Before leaving the subject of powders, I must point out that discrepancies in various reloading manuals for maximum loads of H414 in the 7mm-08 remind us of the importance of beginning with a recommended start load and carefully working toward maximum. The Hodgdon Annual Manual has maximums of 46.0 grains for a 140-grain bullet and 46.5 grains for a 150-grain bullet. That’s not a misprint—half a grain more powder for a bullet weighing an additional 10 grains. Maximums in the Hornady manual are 49.9 grains for various 139-grain bullets and 48.3 grains for those weighing 154 grains. That’s almost four grains more for a 139-grain bullet than Hodgdon shows for a bullet weighing only one grain more. Nosler shows 46.0 grains as maximum for 140- and 150-grain bullets. So who is right? They all are for their lots of components in their pressure barrels and under their ambient conditions.
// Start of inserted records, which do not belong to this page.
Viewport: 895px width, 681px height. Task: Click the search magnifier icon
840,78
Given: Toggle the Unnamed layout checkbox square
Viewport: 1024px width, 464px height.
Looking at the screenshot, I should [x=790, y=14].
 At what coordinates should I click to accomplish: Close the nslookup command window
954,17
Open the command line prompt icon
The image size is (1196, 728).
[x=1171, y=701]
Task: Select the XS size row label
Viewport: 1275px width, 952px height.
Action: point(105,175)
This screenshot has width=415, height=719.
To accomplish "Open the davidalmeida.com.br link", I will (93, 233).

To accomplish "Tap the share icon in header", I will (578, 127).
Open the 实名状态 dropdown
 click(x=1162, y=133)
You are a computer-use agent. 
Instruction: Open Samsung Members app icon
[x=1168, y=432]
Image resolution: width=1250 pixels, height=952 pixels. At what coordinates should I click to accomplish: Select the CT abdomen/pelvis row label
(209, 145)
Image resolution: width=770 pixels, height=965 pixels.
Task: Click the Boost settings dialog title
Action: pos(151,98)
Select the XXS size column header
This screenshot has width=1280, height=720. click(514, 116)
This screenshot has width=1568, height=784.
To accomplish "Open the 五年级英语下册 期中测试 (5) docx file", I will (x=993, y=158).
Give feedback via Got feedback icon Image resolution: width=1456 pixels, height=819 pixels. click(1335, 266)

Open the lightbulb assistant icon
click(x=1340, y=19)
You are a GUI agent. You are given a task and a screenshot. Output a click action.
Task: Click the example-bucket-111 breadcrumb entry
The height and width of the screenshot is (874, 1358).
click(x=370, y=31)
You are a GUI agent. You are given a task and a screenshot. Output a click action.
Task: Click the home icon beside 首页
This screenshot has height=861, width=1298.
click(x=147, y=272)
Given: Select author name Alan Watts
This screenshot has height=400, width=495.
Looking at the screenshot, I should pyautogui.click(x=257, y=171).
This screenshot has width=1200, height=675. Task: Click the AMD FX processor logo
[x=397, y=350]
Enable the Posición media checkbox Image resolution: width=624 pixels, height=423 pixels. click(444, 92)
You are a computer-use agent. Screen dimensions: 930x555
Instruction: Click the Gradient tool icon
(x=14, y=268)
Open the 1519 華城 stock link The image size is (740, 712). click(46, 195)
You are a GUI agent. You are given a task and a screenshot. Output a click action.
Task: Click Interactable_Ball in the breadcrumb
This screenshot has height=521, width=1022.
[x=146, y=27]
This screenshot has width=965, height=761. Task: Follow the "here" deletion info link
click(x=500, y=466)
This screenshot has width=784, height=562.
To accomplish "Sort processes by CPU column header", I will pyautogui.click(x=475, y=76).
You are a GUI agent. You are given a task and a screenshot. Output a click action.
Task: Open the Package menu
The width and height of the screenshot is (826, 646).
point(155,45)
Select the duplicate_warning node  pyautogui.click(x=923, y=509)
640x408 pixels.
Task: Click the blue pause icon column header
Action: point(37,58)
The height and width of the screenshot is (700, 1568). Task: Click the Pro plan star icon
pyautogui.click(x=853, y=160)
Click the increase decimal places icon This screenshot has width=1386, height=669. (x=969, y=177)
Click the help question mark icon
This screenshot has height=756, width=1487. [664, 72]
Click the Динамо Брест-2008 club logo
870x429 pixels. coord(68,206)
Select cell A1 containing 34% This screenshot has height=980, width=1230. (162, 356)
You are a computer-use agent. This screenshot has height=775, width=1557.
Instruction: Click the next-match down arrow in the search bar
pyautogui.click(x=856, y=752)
Any way you look at it, the 7mm-08 is a great little cartridge. It delivers excellent accuracy from an accurate rifle and generates all the power most hunters need for most of the hunting they do. There are too many factory loads to count, and those who are sensitive to recoil find it quite comfortable to shoot. Handloaders love it because it loves many different powders and is quite stingy about using them. There are more glamorous big-game cartridges on both sides of its performance range but the 7mm-08 has been handling many jobs quite well for the past 35 hunting seasons and will continue doing so for many years to come.